## Exercise
Your response should be the complete listing, copied exactly.

## Dataset
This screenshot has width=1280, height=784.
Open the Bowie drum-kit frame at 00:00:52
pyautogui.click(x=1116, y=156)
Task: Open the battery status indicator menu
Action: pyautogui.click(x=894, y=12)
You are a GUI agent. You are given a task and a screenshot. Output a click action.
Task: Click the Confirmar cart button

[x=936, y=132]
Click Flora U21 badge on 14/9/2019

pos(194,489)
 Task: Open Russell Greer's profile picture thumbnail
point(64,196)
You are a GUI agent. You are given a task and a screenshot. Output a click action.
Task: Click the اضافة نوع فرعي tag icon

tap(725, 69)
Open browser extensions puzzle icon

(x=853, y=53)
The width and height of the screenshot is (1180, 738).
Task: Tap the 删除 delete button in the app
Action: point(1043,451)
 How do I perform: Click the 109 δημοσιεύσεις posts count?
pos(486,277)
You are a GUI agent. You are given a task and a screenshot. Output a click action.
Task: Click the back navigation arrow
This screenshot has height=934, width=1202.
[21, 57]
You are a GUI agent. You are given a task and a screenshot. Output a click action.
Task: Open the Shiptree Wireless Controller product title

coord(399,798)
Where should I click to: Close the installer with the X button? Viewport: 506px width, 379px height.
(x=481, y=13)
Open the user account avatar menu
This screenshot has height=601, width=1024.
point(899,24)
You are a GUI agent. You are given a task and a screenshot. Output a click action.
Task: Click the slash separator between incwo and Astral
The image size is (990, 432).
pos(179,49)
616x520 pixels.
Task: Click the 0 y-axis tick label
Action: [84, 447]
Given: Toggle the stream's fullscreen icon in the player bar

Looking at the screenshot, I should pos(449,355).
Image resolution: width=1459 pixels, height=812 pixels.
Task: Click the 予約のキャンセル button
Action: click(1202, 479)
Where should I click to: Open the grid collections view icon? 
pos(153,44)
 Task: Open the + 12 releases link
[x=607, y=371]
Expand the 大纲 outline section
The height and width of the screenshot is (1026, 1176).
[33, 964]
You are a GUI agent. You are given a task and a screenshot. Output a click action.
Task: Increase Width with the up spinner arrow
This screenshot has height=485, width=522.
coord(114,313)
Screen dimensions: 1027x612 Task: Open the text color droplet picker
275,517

## Answer area
This screenshot has width=1280, height=784.
Open the Bowie drum-kit frame at 00:00:52
pyautogui.click(x=1116, y=156)
Task: Open the battery status indicator menu
Action: pyautogui.click(x=894, y=12)
You are a GUI agent. You are given a task and a screenshot. Output a click action.
Task: Click the Confirmar cart button

[x=936, y=132]
Click Flora U21 badge on 14/9/2019

pos(194,489)
 Task: Open Russell Greer's profile picture thumbnail
point(64,196)
You are a GUI agent. You are given a task and a screenshot. Output a click action.
Task: Click the اضافة نوع فرعي tag icon

tap(725, 69)
Open browser extensions puzzle icon

(x=853, y=53)
The width and height of the screenshot is (1180, 738).
Task: Tap the 删除 delete button in the app
Action: point(1043,451)
 How do I perform: Click the 109 δημοσιεύσεις posts count?
pos(486,277)
You are a GUI agent. You are given a task and a screenshot. Output a click action.
Task: Click the back navigation arrow
This screenshot has height=934, width=1202.
[21, 57]
You are a GUI agent. You are given a task and a screenshot. Output a click action.
Task: Open the Shiptree Wireless Controller product title

coord(399,798)
Where should I click to: Close the installer with the X button? Viewport: 506px width, 379px height.
(x=481, y=13)
Open the user account avatar menu
This screenshot has height=601, width=1024.
point(899,24)
You are a GUI agent. You are given a task and a screenshot. Output a click action.
Task: Click the slash separator between incwo and Astral
The image size is (990, 432).
pos(179,49)
616x520 pixels.
Task: Click the 0 y-axis tick label
Action: [84, 447]
Given: Toggle the stream's fullscreen icon in the player bar

Looking at the screenshot, I should pos(449,355).
Image resolution: width=1459 pixels, height=812 pixels.
Task: Click the 予約のキャンセル button
Action: click(1202, 479)
Where should I click to: Open the grid collections view icon? 
pos(153,44)
 Task: Open the + 12 releases link
[x=607, y=371]
Expand the 大纲 outline section
The height and width of the screenshot is (1026, 1176).
[33, 964]
You are a GUI agent. You are given a task and a screenshot. Output a click action.
Task: Increase Width with the up spinner arrow
This screenshot has height=485, width=522.
coord(114,313)
Screen dimensions: 1027x612 Task: Open the text color droplet picker
275,517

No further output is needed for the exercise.